# Dataset entries:
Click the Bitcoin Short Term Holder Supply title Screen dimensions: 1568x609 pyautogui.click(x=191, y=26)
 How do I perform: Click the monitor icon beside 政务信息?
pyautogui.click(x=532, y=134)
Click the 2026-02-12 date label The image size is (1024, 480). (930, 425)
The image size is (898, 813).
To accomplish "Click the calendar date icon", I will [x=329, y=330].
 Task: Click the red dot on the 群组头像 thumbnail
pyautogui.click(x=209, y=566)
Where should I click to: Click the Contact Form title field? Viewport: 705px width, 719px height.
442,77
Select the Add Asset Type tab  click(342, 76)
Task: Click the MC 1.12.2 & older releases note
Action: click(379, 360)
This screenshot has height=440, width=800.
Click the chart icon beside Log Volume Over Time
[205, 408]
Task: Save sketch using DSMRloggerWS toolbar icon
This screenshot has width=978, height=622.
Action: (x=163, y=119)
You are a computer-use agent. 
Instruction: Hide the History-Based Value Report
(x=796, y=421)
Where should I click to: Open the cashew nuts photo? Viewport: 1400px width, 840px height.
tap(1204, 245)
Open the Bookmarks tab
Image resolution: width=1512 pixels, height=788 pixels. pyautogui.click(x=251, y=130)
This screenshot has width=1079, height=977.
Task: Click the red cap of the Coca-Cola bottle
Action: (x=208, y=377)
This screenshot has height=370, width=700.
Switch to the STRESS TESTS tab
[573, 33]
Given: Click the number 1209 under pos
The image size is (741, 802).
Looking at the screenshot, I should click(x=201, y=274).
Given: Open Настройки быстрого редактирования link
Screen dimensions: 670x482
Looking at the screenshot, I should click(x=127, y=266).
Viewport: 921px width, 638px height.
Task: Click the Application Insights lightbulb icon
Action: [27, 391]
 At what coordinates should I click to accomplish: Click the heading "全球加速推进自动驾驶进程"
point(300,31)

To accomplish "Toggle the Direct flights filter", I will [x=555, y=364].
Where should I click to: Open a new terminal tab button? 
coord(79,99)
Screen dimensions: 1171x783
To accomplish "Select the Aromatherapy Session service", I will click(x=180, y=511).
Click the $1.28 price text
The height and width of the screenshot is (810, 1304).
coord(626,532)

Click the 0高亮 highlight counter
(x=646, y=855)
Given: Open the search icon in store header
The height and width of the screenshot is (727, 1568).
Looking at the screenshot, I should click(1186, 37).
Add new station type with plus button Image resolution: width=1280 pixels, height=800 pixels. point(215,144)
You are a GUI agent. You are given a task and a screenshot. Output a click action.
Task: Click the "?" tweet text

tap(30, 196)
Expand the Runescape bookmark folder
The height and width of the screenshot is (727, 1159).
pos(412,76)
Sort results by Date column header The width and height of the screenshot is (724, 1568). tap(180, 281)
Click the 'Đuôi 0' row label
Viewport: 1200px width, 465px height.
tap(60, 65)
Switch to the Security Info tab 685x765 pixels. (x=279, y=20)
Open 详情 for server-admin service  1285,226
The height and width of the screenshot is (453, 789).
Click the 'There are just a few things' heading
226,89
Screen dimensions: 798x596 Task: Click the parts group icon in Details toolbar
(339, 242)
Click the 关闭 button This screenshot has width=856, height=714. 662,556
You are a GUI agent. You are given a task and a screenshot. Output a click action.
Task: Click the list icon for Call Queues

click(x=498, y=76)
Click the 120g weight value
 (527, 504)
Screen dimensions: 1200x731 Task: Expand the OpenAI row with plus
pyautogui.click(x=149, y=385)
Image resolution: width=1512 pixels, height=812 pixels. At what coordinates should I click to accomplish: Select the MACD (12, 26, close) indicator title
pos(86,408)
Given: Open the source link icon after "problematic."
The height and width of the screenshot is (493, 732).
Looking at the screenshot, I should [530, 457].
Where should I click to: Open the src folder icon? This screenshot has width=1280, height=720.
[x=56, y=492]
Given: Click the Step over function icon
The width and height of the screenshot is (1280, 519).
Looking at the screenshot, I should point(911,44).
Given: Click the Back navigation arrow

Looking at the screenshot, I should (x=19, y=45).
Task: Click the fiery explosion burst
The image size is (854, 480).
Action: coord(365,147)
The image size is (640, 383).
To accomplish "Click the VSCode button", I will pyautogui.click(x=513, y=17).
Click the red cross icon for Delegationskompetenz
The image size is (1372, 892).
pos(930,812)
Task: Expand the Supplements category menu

# What is expected:
Repeat exactly the lines above from the one with "You are a computer-use agent." up to and including the one with "Screen dimensions: 1171x783". No other line belongs in the reply.

# Your solution:
You are a computer-use agent. 
Instruction: Hide the History-Based Value Report
(x=796, y=421)
Where should I click to: Open the cashew nuts photo? Viewport: 1400px width, 840px height.
tap(1204, 245)
Open the Bookmarks tab
Image resolution: width=1512 pixels, height=788 pixels. pyautogui.click(x=251, y=130)
This screenshot has width=1079, height=977.
Task: Click the red cap of the Coca-Cola bottle
Action: (x=208, y=377)
This screenshot has height=370, width=700.
Switch to the STRESS TESTS tab
[573, 33]
Given: Click the number 1209 under pos
The image size is (741, 802).
Looking at the screenshot, I should click(x=201, y=274).
Given: Open Настройки быстрого редактирования link
Screen dimensions: 670x482
Looking at the screenshot, I should click(x=127, y=266).
Viewport: 921px width, 638px height.
Task: Click the Application Insights lightbulb icon
Action: [27, 391]
 At what coordinates should I click to accomplish: Click the heading "全球加速推进自动驾驶进程"
point(300,31)

To accomplish "Toggle the Direct flights filter", I will [x=555, y=364].
Where should I click to: Open a new terminal tab button? 
coord(79,99)
Screen dimensions: 1171x783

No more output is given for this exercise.